# TEXT PASSAGE
⟨

# Sonrise help



## Normz (27/2/17)

hey guys. I've been diying for a month or 2 now, and I'm currently only buying 2 juices. Now normally I wouldn't mind, but sonrise is what I vape 90% of the time, and it disappears as fast as, well, sonrise in my tank.

Anyway, so I'm trying to get a clone close, but I'm battling. It smells just about right, then after a week it changes completely. So far my "closest" have been:

Pineapple juicy 2%
Kiwi double 2%
Passion fruit 2%
Coconut 1%
Sucralose 1%

All tfa

And :

Pineapple juicy 1%
Kiwi double 1%
Passion fruit 2%
Coconut 1%
Sucralose 1%

Both were kinda ok after shake and vape, but turned into unvapeable monstrosities after a week steep, and I'm really enjoying the fruity vape of sonrise


From the description:

This unique take on a frozen Hawaiian drink will take you to a sun soaked morning on the Big Island. Sweet and savory passion fruit blended with smooth, exotic kiwi and pineapples. All it takes is one hit to know this will be your new all day fruit vape. It will leave you searching for all the hidden flavors until the sun comes back up.

70% VG

Any help on this, or a similar fruity vape would be highly appreciated

Thanks guys

Reactions: Like 1


----------



## William Vermaak (27/2/17)

Joh @Normz, first time I read it, I read that you were dying

Reactions: Agree 1 | Funny 7


----------



## Normz (27/2/17)

@William Vermaak lol, it looked weird now when I read it as well, but I think I may die if my fiancee finds out how much this juice really costs me

Reactions: Like 1 | Funny 1


----------



## Caveman (27/2/17)

Here is an idea:

https://alltheflavors.com/recipes/6352

Take that recipe, which has gotten very good reviews, add some Kiwi and Passionfruit and maybe drop the pineapple.

⟩

# PROVIDED RECORDS
⟨

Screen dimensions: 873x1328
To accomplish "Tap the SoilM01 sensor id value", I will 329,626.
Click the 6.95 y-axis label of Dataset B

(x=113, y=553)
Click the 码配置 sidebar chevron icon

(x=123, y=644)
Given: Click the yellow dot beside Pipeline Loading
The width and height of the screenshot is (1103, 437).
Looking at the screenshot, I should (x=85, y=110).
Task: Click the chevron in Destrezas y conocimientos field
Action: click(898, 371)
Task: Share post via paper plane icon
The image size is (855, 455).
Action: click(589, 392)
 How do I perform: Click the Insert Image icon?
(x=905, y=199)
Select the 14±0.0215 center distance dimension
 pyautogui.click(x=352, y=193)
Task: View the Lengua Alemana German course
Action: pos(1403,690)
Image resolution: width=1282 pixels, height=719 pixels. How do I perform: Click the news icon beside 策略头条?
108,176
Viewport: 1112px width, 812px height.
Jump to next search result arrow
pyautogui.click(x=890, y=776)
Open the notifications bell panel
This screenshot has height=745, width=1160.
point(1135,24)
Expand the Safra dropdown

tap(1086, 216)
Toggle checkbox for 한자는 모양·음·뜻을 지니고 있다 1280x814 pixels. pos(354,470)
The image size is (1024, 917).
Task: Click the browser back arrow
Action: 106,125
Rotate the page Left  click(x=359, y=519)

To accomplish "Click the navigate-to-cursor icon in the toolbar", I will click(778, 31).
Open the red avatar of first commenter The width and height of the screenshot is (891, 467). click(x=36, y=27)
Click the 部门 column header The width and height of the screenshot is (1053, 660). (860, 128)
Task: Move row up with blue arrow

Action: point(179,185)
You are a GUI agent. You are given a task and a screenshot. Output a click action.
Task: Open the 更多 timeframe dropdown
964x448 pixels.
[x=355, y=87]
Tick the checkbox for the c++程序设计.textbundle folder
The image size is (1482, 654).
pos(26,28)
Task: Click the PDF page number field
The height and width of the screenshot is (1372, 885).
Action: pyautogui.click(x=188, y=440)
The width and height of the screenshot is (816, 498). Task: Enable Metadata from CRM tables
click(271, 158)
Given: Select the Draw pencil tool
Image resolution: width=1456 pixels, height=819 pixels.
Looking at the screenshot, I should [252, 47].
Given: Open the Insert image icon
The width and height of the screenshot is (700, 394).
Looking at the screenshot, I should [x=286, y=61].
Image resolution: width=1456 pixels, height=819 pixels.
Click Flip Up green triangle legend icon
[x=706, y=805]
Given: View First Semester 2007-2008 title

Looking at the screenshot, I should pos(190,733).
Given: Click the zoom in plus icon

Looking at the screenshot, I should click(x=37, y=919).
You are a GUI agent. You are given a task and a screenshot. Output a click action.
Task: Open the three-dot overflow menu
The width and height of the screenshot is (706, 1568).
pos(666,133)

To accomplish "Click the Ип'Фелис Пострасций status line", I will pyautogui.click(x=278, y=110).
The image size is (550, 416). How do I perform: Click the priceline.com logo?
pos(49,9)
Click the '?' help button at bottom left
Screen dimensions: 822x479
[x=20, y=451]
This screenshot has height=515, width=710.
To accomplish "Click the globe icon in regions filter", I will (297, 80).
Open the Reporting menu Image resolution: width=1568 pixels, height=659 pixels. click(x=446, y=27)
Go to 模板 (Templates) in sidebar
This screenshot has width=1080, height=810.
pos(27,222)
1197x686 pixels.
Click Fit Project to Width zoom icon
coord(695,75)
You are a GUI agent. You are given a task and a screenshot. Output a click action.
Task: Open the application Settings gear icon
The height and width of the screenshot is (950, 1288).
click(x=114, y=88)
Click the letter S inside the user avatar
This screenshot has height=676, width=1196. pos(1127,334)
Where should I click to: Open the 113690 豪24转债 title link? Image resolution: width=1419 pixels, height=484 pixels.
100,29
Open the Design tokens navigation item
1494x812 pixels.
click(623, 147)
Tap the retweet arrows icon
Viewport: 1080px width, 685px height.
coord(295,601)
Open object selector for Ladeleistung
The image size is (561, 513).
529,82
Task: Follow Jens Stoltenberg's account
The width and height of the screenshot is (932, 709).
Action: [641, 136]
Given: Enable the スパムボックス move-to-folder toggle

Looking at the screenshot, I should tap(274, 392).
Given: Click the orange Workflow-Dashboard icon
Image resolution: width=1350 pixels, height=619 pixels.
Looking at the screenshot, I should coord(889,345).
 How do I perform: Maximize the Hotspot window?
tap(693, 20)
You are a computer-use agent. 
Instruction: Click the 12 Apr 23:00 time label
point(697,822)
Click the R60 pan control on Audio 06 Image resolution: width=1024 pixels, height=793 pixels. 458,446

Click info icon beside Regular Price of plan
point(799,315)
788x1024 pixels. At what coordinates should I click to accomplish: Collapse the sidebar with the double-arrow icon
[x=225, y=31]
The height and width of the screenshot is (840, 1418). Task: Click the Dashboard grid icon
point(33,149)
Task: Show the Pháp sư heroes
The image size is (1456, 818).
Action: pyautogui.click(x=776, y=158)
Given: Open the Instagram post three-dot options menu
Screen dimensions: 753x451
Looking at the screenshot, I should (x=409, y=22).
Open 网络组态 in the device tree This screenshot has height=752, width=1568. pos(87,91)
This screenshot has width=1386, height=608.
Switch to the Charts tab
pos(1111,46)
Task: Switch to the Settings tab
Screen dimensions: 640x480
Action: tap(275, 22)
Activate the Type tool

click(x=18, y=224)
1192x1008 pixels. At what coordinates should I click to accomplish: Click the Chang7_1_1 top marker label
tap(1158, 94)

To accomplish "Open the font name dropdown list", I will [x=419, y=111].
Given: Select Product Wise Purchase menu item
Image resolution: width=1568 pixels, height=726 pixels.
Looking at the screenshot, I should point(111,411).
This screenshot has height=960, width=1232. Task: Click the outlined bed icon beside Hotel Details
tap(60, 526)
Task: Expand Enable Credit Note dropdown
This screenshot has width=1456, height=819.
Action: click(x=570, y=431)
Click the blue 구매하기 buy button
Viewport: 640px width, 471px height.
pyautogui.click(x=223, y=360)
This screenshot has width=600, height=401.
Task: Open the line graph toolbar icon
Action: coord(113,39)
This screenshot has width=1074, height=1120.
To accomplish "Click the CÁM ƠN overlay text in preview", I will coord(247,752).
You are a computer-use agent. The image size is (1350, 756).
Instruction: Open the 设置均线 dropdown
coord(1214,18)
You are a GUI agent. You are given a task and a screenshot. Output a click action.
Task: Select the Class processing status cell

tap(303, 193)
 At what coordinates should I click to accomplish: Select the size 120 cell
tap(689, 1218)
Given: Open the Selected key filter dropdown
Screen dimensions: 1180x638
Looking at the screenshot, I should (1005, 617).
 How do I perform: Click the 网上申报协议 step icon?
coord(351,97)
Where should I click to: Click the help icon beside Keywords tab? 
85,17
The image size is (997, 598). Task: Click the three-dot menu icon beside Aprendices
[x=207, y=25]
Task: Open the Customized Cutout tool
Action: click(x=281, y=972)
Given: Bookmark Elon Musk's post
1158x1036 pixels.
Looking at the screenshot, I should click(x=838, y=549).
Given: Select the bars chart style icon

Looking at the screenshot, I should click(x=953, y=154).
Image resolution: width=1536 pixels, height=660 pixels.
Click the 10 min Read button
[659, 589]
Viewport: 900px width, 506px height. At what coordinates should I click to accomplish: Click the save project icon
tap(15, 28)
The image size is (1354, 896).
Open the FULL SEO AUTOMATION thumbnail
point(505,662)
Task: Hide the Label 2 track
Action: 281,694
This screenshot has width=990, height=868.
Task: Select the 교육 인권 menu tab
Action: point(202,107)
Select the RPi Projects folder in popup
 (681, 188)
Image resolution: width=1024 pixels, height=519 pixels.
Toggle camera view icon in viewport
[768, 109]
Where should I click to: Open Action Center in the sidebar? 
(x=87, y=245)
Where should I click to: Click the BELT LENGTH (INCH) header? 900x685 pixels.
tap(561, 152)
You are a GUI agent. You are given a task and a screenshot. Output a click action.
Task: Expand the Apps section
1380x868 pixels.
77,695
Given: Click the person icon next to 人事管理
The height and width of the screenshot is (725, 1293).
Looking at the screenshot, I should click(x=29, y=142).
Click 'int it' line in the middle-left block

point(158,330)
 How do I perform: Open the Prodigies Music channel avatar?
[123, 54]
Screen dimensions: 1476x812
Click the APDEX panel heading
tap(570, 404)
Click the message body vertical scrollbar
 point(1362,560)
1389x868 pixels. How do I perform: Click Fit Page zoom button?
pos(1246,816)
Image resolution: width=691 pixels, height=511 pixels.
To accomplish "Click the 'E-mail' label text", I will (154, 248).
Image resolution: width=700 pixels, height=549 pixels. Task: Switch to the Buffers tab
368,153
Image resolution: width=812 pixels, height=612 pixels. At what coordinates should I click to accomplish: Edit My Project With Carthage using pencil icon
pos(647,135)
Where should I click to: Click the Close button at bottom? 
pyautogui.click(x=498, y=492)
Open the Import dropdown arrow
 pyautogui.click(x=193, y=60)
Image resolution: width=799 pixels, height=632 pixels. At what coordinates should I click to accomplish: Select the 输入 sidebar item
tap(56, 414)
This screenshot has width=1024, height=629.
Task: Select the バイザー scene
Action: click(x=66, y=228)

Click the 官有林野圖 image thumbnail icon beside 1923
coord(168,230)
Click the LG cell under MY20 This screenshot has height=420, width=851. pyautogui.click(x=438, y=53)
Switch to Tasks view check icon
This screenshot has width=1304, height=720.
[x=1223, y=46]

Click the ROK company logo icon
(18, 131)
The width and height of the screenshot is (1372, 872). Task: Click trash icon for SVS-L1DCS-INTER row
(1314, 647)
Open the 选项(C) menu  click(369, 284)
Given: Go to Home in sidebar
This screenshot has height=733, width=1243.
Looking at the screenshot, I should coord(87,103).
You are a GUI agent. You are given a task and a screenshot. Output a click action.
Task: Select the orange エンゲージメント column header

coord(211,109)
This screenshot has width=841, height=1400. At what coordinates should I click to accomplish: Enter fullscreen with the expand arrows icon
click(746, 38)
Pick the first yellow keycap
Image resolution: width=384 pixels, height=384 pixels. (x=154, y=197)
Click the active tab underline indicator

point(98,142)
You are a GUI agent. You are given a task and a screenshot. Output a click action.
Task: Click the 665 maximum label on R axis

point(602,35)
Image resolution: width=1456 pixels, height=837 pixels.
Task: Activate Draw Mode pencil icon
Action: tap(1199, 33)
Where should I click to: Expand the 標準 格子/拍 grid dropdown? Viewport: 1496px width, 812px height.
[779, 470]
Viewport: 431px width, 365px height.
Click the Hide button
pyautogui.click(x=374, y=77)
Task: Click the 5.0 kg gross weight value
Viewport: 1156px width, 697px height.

⟩

Reproduce the portion of the Sonrise clone thread that runs from "# Sonrise help" up to and including "in my tank.".

# Sonrise help



## Normz (27/2/17)

hey guys. I've been diying for a month or 2 now, and I'm currently only buying 2 juices. Now normally I wouldn't mind, but sonrise is what I vape 90% of the time, and it disappears as fast as, well, sonrise in my tank.